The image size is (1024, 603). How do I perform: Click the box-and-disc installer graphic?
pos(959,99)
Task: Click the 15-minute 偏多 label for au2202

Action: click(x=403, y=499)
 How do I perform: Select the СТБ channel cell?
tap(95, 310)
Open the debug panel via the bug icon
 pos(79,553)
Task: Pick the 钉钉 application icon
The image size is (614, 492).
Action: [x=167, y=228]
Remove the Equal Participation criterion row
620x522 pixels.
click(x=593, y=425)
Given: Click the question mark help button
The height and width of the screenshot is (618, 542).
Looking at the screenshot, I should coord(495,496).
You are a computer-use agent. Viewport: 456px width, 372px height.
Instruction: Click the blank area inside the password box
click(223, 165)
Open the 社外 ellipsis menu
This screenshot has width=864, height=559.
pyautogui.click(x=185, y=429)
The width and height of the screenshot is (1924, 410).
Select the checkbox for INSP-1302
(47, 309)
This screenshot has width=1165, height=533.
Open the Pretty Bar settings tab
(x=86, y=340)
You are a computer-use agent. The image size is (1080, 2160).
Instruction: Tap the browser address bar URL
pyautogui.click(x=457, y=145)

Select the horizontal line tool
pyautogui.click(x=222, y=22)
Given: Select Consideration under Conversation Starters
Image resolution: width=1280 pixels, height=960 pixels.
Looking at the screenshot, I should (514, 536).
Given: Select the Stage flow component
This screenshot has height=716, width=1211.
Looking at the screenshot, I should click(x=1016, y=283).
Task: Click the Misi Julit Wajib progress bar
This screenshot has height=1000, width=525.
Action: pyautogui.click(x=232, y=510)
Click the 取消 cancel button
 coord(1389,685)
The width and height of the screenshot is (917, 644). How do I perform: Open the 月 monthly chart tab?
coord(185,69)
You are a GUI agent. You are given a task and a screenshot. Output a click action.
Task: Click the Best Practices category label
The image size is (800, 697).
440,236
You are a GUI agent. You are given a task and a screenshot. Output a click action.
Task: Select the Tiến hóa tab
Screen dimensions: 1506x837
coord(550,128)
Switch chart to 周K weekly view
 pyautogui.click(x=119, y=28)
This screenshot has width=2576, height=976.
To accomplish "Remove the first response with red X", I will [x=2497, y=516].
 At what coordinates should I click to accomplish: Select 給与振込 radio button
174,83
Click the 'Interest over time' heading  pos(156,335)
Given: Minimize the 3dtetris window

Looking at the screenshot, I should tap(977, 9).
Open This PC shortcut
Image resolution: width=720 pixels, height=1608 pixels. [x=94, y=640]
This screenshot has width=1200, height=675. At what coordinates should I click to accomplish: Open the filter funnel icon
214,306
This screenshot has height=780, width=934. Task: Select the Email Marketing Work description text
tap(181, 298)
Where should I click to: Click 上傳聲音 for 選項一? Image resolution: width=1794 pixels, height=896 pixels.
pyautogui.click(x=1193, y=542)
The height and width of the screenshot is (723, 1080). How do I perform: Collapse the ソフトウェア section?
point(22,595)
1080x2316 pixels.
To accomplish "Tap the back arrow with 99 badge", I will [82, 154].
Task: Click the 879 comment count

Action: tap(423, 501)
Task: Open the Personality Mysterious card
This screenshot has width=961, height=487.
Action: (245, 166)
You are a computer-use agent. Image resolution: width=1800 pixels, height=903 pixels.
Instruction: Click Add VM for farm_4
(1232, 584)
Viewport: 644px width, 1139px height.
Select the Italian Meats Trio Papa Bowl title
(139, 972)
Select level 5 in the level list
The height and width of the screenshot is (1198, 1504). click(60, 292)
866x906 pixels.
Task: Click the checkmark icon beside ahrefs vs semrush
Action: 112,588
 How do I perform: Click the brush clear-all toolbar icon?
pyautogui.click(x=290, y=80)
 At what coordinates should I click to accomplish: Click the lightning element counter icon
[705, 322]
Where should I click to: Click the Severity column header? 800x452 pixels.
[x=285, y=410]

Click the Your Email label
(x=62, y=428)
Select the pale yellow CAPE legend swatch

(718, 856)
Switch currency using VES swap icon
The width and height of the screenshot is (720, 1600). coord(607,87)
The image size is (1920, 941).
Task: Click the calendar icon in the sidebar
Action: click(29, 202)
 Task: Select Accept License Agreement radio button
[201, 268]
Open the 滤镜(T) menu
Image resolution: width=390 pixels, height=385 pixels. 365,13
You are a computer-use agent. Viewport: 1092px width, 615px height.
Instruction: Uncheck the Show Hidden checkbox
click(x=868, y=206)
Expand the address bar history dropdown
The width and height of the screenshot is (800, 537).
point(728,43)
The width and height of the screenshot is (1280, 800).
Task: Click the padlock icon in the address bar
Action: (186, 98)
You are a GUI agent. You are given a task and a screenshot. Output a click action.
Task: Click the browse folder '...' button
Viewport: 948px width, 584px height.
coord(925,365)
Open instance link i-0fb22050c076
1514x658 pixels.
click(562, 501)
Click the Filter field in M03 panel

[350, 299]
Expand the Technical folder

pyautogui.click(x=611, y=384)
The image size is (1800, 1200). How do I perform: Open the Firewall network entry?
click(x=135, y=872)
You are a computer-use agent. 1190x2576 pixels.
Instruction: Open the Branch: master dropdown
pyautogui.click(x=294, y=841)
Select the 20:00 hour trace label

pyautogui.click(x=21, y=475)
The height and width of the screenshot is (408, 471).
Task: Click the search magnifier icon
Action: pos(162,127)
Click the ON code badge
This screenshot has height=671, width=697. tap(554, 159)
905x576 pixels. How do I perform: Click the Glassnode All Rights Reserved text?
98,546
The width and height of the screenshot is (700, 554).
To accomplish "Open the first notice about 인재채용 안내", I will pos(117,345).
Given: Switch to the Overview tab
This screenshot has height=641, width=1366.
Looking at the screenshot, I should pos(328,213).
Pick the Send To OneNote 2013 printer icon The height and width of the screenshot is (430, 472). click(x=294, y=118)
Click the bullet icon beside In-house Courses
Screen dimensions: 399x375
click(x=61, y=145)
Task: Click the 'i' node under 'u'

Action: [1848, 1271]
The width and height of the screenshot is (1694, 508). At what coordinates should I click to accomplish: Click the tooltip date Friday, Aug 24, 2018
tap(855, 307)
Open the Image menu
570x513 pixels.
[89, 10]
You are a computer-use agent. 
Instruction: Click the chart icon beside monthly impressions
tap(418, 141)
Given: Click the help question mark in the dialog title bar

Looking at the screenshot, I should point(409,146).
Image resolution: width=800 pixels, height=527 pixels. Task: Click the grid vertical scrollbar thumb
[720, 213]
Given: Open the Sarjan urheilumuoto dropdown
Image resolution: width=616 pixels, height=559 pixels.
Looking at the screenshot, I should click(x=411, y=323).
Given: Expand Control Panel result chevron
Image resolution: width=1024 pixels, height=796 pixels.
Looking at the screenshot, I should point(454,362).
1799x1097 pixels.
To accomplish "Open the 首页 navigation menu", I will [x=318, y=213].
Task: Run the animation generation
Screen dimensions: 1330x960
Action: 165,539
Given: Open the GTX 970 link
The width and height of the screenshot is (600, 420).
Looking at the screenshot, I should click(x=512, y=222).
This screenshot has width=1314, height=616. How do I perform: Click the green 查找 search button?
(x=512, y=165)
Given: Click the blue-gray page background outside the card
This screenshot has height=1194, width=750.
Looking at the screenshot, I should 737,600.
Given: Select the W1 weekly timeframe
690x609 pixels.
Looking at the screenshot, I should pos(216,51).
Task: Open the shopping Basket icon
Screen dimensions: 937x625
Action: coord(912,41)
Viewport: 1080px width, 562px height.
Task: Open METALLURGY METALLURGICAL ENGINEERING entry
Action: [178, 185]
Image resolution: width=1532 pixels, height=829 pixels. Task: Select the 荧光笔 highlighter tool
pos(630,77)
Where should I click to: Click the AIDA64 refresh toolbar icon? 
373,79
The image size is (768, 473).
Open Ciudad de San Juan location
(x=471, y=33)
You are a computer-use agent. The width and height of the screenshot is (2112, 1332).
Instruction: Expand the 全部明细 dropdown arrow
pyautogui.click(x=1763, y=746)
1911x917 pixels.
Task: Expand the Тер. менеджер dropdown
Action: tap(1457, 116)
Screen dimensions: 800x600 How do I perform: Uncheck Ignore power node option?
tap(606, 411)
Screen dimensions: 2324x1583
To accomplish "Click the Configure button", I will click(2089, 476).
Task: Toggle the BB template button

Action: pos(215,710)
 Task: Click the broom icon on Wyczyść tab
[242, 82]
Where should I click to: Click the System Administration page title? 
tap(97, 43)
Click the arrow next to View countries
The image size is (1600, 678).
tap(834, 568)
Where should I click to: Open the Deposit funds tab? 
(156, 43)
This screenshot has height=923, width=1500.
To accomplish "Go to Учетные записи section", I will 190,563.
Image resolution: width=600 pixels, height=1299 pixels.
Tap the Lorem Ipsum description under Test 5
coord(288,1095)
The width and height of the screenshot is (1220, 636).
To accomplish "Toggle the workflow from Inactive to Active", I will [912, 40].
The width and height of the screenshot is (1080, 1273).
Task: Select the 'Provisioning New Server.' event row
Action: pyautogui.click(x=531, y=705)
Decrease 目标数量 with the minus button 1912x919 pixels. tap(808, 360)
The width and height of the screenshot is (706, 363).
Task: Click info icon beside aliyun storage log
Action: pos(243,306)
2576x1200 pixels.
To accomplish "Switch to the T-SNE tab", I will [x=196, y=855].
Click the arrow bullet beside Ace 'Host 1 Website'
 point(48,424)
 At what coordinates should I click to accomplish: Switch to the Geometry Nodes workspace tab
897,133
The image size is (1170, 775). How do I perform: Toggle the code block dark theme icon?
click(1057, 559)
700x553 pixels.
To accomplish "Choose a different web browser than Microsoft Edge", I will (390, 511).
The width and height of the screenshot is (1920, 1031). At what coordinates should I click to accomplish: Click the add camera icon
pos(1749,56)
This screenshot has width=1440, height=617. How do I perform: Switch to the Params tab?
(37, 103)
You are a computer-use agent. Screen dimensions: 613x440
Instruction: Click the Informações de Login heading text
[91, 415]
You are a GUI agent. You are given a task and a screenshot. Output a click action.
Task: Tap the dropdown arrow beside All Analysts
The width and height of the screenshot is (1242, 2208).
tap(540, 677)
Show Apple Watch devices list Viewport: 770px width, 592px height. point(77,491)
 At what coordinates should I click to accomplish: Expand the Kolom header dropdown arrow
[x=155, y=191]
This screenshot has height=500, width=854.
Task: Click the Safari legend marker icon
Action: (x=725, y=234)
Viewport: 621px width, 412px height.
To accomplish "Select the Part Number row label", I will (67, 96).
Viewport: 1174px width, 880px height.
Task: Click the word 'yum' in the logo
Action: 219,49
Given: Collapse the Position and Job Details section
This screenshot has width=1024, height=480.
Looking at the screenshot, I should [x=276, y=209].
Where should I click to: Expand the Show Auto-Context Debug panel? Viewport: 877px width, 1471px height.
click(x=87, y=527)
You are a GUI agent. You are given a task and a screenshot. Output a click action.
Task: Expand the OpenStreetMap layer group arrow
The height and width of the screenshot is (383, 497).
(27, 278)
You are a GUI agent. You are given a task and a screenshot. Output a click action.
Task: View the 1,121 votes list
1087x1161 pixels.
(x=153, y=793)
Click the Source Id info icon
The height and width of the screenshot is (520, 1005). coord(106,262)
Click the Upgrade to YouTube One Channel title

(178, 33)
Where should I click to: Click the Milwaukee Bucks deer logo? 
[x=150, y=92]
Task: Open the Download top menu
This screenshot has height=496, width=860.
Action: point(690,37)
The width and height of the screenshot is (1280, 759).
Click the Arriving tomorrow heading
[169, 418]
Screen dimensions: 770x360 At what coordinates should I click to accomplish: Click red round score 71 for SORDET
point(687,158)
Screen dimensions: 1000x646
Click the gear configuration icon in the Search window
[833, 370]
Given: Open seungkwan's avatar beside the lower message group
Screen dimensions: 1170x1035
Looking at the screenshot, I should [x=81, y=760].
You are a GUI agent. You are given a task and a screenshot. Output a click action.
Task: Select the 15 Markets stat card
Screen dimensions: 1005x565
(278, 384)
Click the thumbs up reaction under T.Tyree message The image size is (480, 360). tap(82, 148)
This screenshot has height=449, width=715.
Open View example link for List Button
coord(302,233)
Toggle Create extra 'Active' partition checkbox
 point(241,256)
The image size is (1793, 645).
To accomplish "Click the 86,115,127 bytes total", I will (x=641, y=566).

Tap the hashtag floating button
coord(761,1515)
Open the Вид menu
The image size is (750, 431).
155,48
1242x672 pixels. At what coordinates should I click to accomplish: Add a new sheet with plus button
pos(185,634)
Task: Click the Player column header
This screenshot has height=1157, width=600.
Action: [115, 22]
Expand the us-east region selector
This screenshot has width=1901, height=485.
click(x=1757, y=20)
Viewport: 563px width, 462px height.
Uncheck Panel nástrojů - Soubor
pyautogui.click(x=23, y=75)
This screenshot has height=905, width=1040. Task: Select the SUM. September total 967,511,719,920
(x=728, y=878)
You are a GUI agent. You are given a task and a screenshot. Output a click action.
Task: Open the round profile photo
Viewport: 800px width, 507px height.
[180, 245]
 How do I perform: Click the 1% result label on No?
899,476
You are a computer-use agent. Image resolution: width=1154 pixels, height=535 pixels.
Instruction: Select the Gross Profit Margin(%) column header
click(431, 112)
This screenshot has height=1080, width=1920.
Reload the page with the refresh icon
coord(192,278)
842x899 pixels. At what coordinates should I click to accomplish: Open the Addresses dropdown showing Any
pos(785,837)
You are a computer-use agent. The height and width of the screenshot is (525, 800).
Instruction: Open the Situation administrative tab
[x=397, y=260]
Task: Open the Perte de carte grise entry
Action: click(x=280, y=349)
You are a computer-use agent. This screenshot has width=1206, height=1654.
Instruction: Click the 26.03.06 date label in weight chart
▬▬▬▬▬▬
- [EXERCISE DIRECTIONS] Reproduce exactly the stretch of the material above that starts at the line with "Click the Arriving tomorrow heading" and ends at the line with "Task: Select the 15 Markets stat card", both included, and nothing else.

- [ANSWER TO THIS EXERCISE]
Click the Arriving tomorrow heading
[169, 418]
Screen dimensions: 770x360 At what coordinates should I click to accomplish: Click red round score 71 for SORDET
point(687,158)
Screen dimensions: 1000x646
Click the gear configuration icon in the Search window
[833, 370]
Given: Open seungkwan's avatar beside the lower message group
Screen dimensions: 1170x1035
Looking at the screenshot, I should [x=81, y=760].
You are a GUI agent. You are given a task and a screenshot. Output a click action.
Task: Select the 15 Markets stat card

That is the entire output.